I combined the similar parts:
The `x^2` parts: `x^2 + 2x^2 = 3x^2`
The `x` parts: `-16x`
The plain numbers: `-4 + 32 = 28`
So, the left side simplifies to `3x^2 - 16x + 28`.

Now for the right side of the equation: `x(x-17)+35`.
I multiplied `x` by each part inside the parenthesis: `x*x` is `x^2`, and `x*(-17)` is `-17x`.
So the right side is `x^2 - 17x + 35`.

Now I put both simplified sides back together:
`3x^2 - 16x + 28 = x^2 - 17x + 35`

My goal is to find what `x` is, so I want to get all the `x` terms on one side and the plain numbers on the other.
I decided to move everything to the left side by doing the opposite operation on both sides of the equals sign.
1. I subtracted `x^2` from both sides:
`3x^2 - x^2 - 16x + 28 = -17x + 35`
`2x^2 - 16x + 28 = -17x + 35`
2. Then I added `17x` to both sides:
`2x^2 - 16x + 17x + 28 = 35`
`2x^2 + x + 28 = 35`
3. Finally, I subtracted `35` from both sides:
`2x^2 + x + 28 - 35 = 0`
`2x^2 + x - 7 = 0`

This is a special kind of equation called a quadratic equation, because `x` is squared.
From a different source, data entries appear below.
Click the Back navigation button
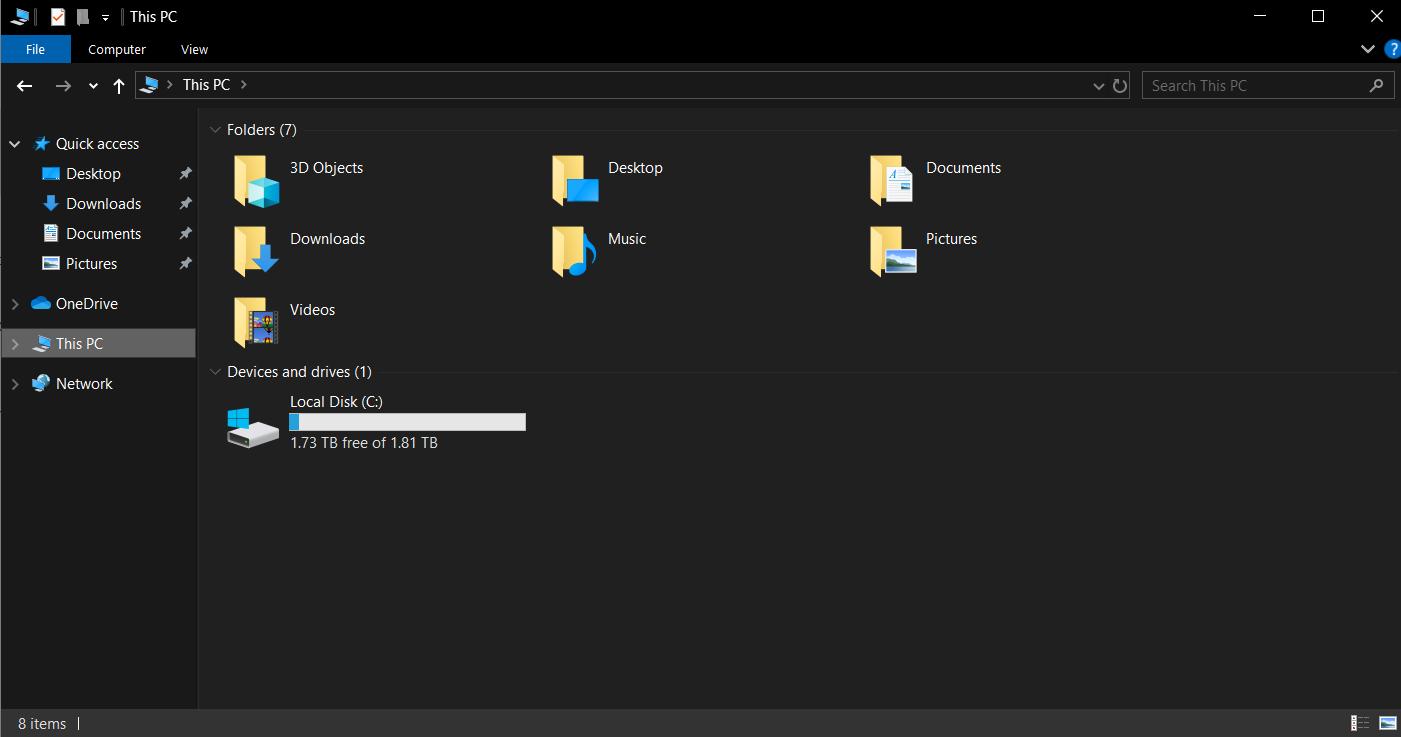The height and width of the screenshot is (737, 1401). 25,86
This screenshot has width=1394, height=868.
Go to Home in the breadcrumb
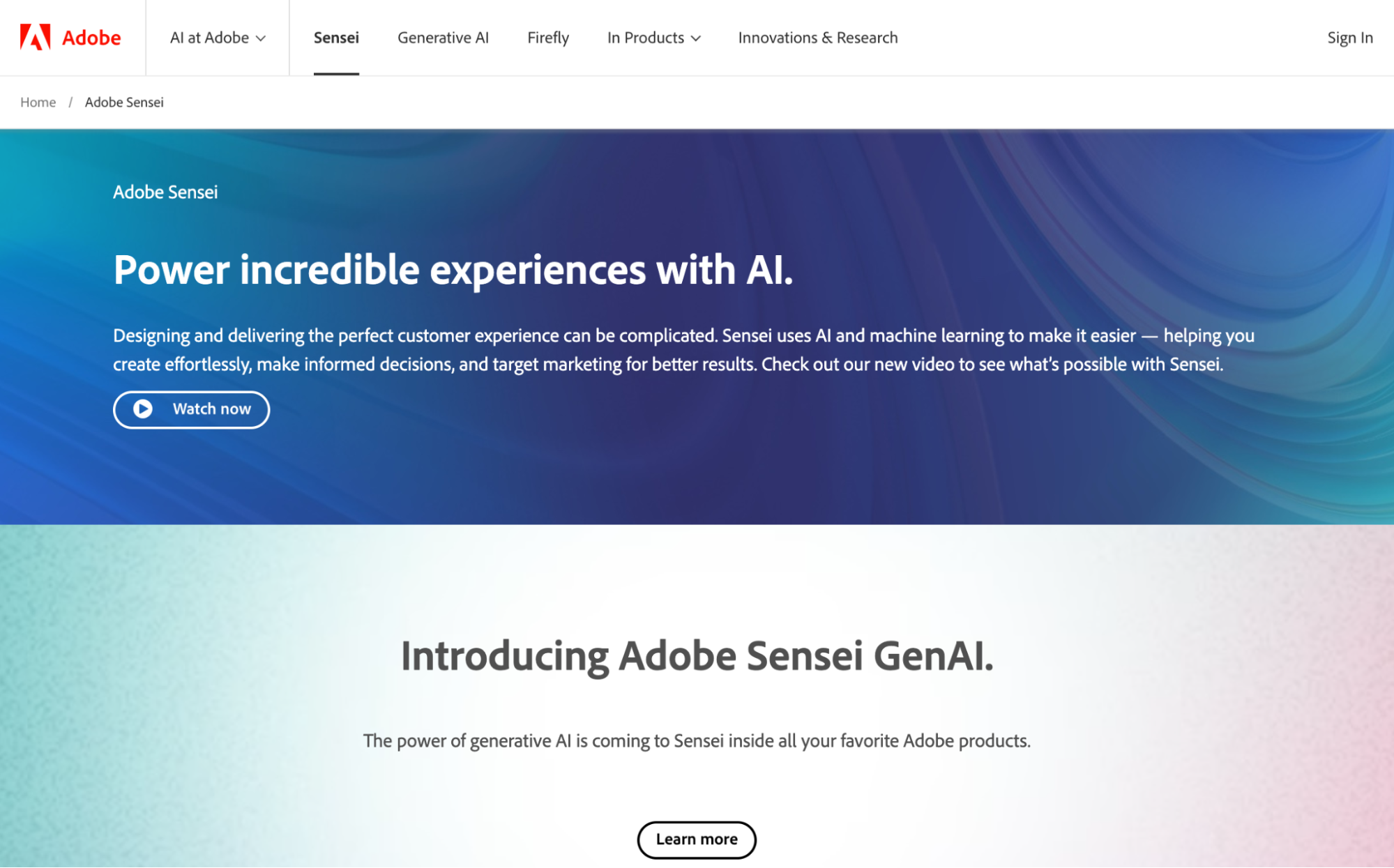point(38,102)
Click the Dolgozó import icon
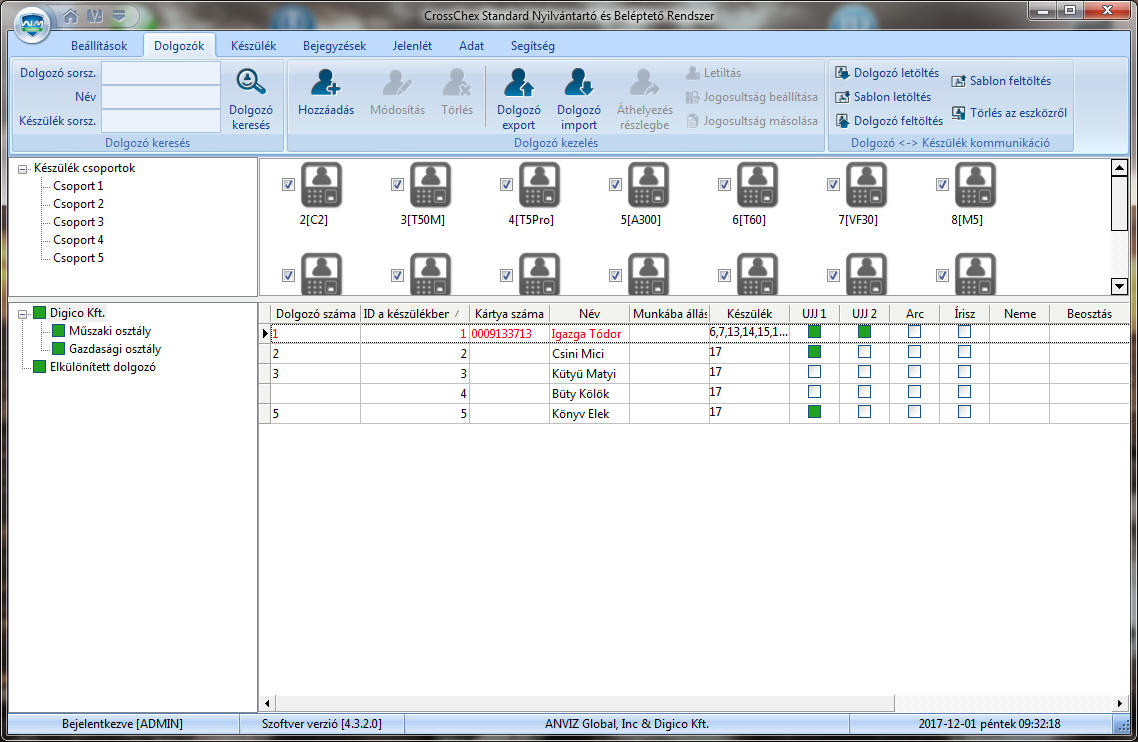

When it doesn't just factor nicely into two simple numbers, we learn a special formula in school to find the values of `x`.
Using that formula for `ax^2 + bx + c = 0`, where `a=2`, `b=1`, and `c=-7`:
`x = [-b ± √(b^2 - 4ac)] / 2a`
`x = [-1 ± √(1^2 - 4*2*(-7))] / (2*2)`
`x = [-1 ± √(1 + 56)] / 4`
`x = [-1 ± √57] / 4`

So there are two possible answers for `x`: `(-1 + √57)/4` and `(-1 - √57)/4`.